Allergy Treatment by Immunotherapy

August 8, 2009 by  
Filed under Allergies

Allergy is, in reality, no disease at all. It is body’s defense mechanism, or immune system, going on overdrive. However, allergy is an irritating condition that requires immediate control, and antihistamines are often used in allergy treatment. Some of the medicines used are Claritin (loratadine), Benadryl (diphenhydramine) and decongestant sprays like Nasonex. But these cure only allergy symptoms. To affect a lasting cure, we should aim at preventing allergy by dealing with the body’s immune system.

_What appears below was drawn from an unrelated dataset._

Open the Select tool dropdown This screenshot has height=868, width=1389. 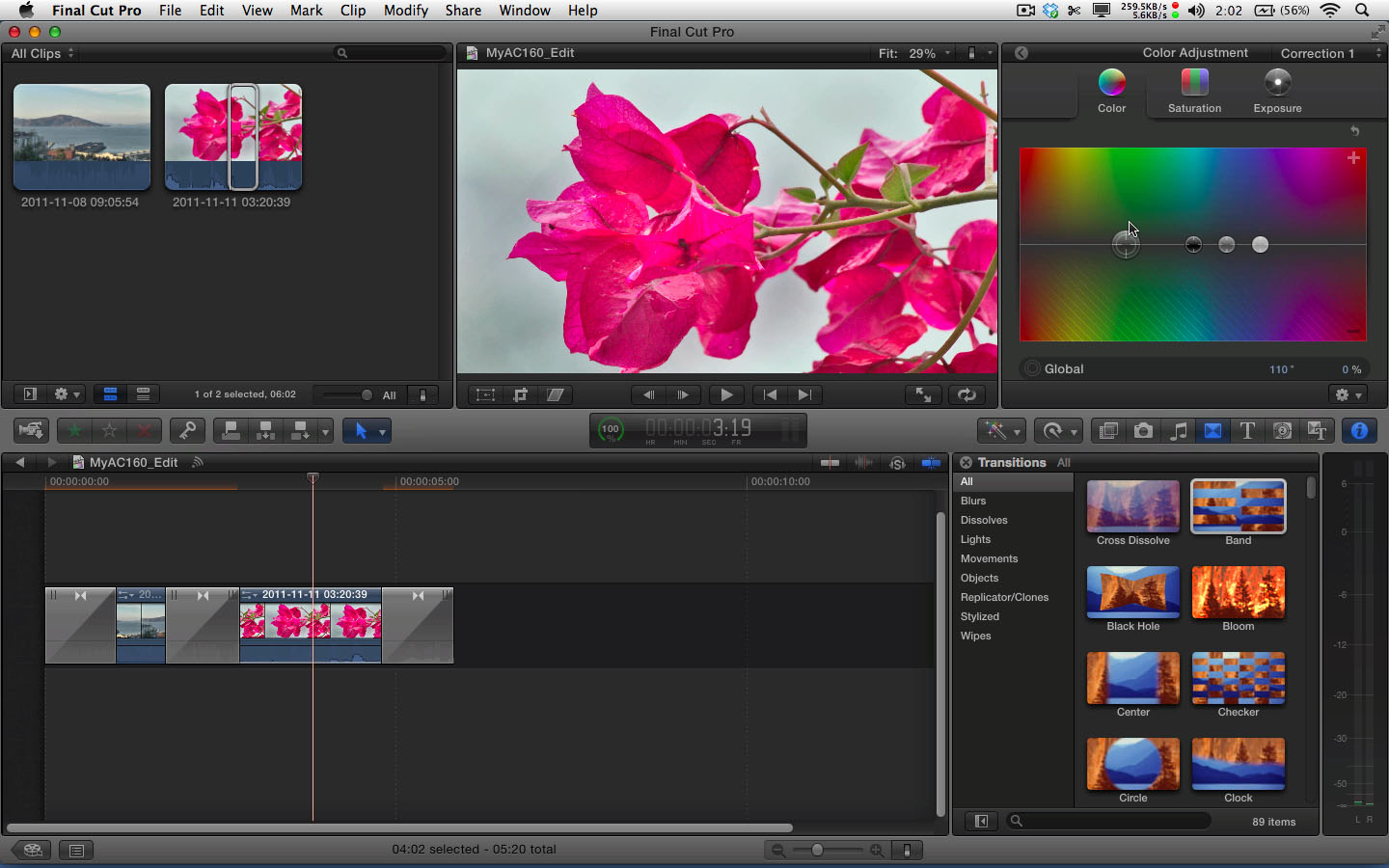point(382,432)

Allergies can be prevented by allergy immunotherapy. The procedure consists of weekly injections. The medicine that is injected is calculated doses of allergens like pollen extracts, or cat dander extracts. These may sometime be genetically modified to increase the efficacy. Allergy is immune system’s overreaction to a foreign substance. So, the therapy tries to desensitize the immune system by familiarizing it with objects that it perceives as enemies.

This form of allergy treatment has been in use for quite sometime though it has some drawbacks.

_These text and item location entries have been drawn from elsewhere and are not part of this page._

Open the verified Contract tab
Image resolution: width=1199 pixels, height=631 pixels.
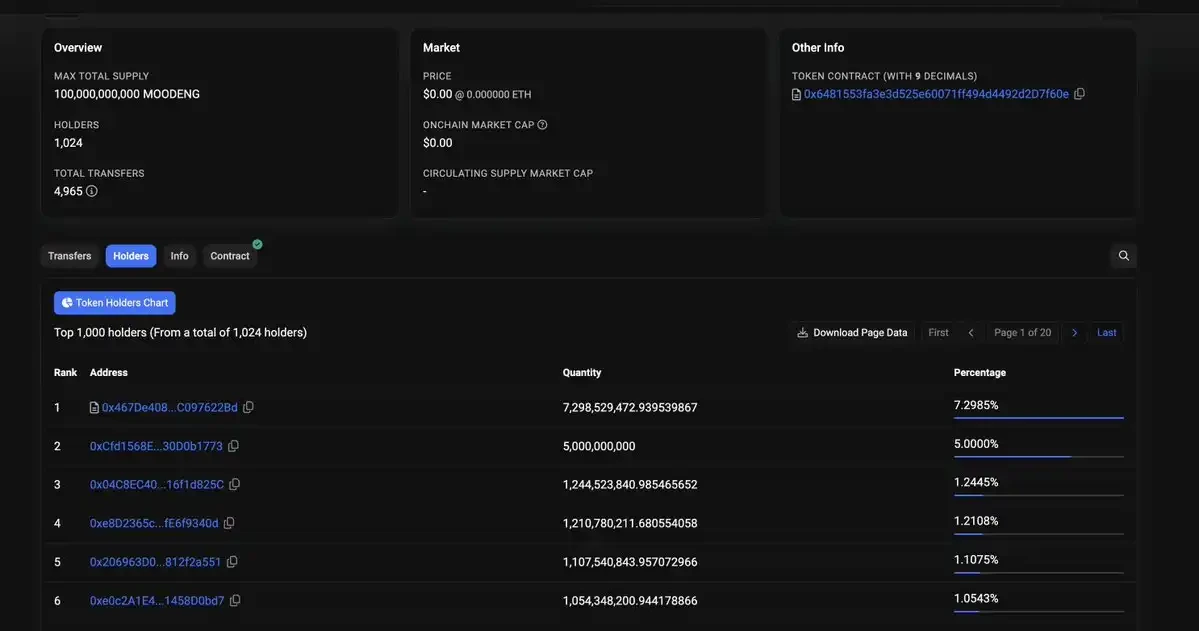[x=230, y=256]
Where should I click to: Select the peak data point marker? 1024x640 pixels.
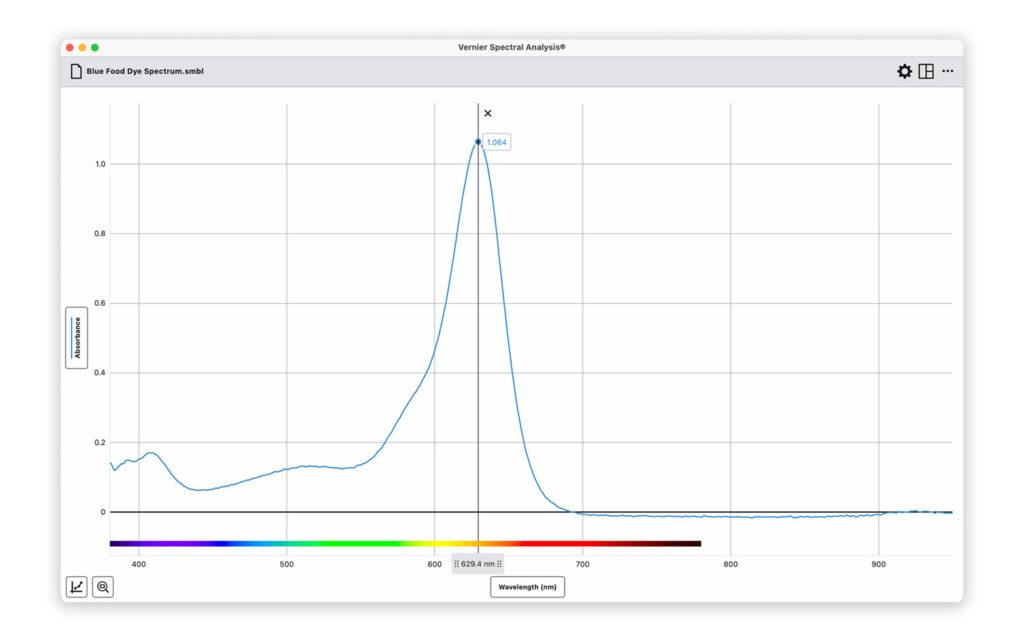(x=478, y=142)
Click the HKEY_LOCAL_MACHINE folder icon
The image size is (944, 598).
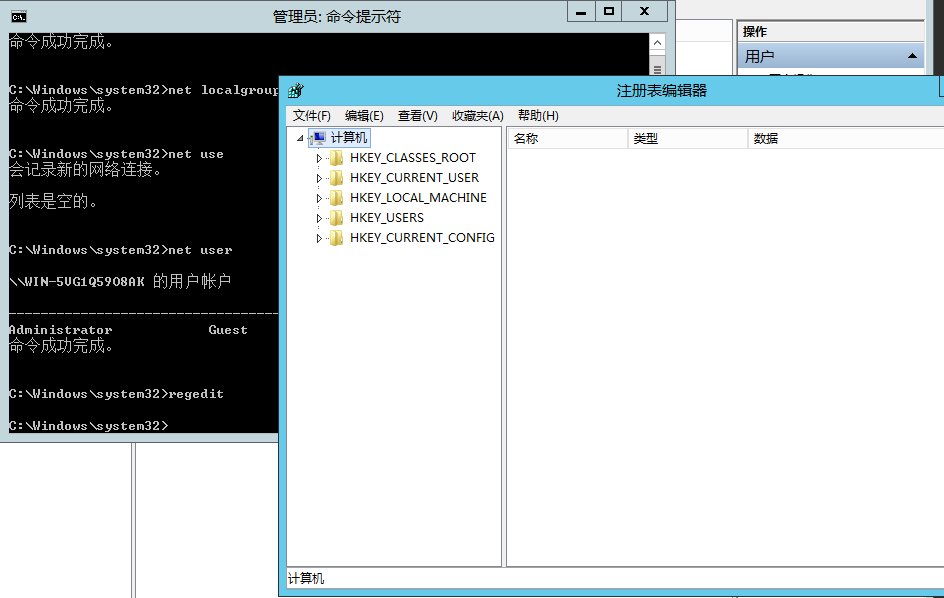(x=336, y=197)
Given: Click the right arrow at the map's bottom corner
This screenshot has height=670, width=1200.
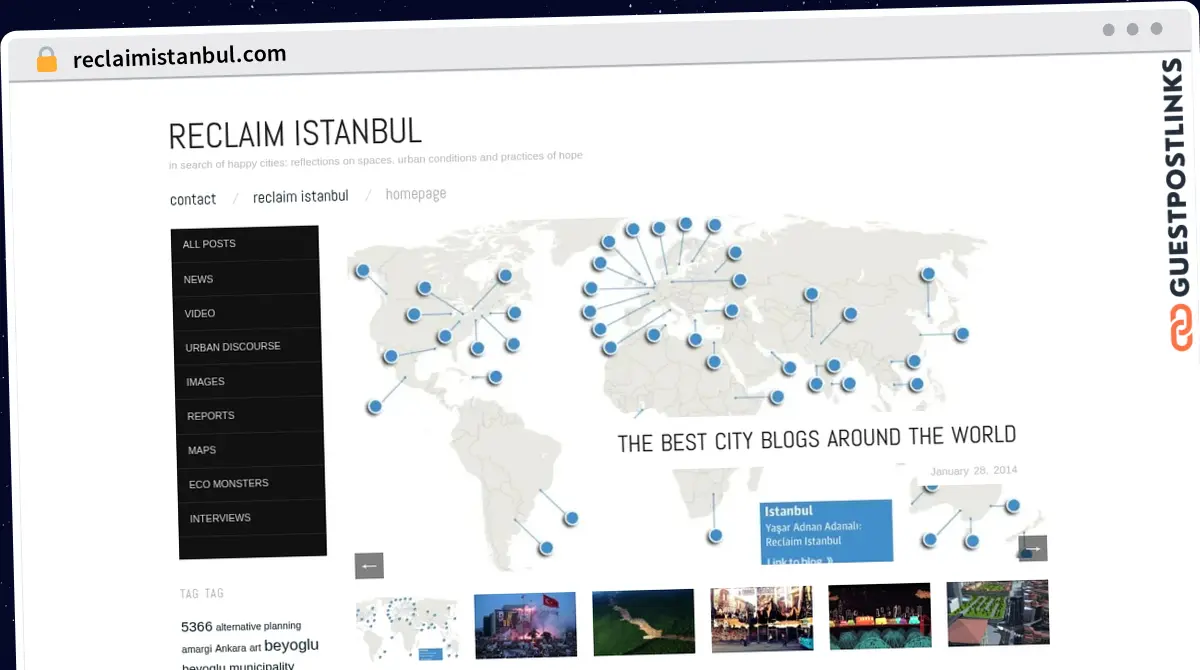Looking at the screenshot, I should [1034, 548].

The first snag is the slightly prohibitive cost of allergy immunotherapy, since a trained professional is needed to administer it. It is costlier than over the counter medications and even prescription medicines.

Further, this form of allergy treatment is a time-consuming process. Getting the correct dosage of the medicine itself will take time and may require several visits to the doctor. And even after the decision making process is over, the actual allergy treatment would go on for anything from three to five years. The process is aimed at changing the perceptions of the immune system of the patient, and it has to be a gradual process. The duration of the treatment will vary from person to person based on the result.

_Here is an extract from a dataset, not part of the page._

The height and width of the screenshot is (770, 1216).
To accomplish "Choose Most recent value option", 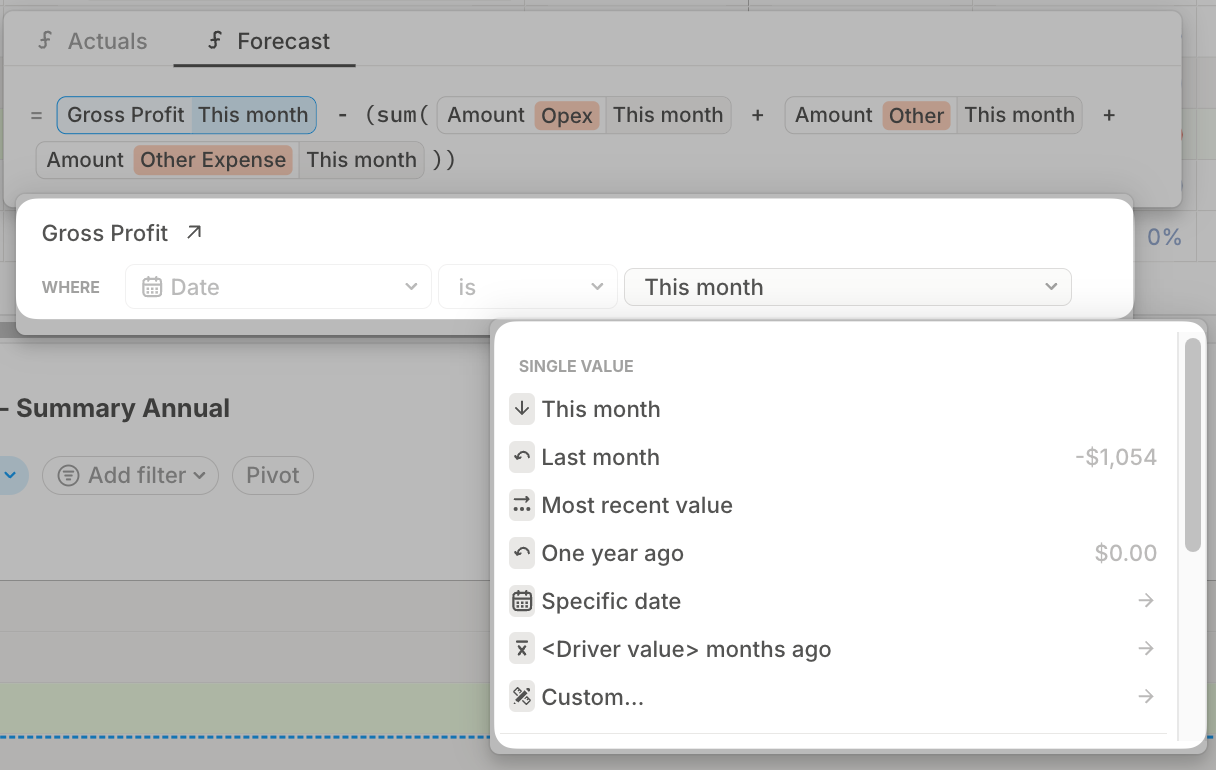I will pos(833,505).
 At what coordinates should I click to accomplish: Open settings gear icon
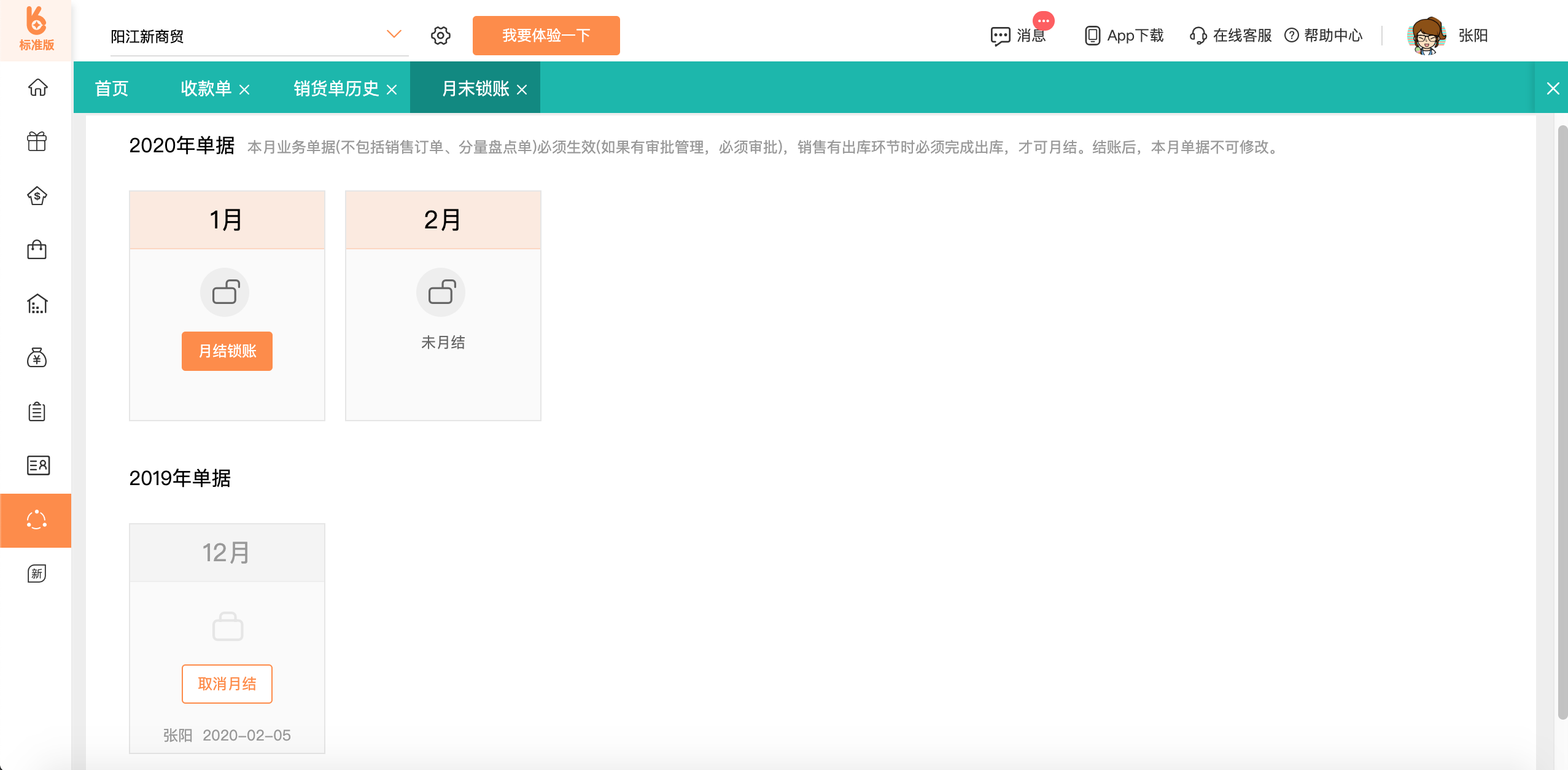(440, 36)
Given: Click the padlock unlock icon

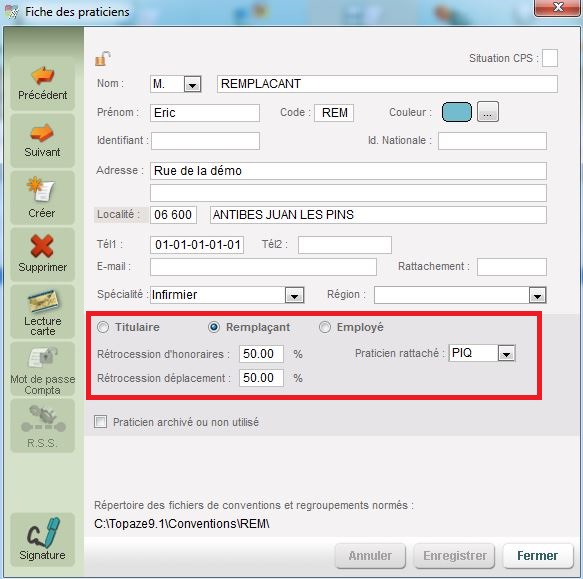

And allergy immunotherapy is not effective in the case of certain types of allergies like food allergy. The treatment procedure involves inducing allergic reactions by the medicine that is injected. There is an element of risk in it and when it is done to prevent food allergy, the risk of anaphylaxis is stronger. It could easily lead to a dangerously bad situation of allergic reaction.

However, researches conducted on the efficacy of allergy immunotherapy, and the clinical data available on it, paints a satisfactory picture. This form of allergy treatment works well for many people. About 75% of the people who submit themselves to long term allergy immunotherapy have been completely cured of their allergy problems. For the rest of them, even though there was no complete cure, there was conspicuous decrease in allergy symptoms.

Getting shots for allergy is mainly effective for allergy resulting from pollen dust, animal dander, and dust mite waste. Shots also minimize allergic reactions due to stings from a bee or a wasp. It was also found to be effective in controlling hay fever and asthma. Allergy immunotherapy has worked for many who do not respond to other types of allergy treatment like over the counter, or prescription medicine.

For those, who have severe allergy symptoms, and those who are apathetic to being on a daily pill regimen, the existence of allergy immunotherapy is good tidings.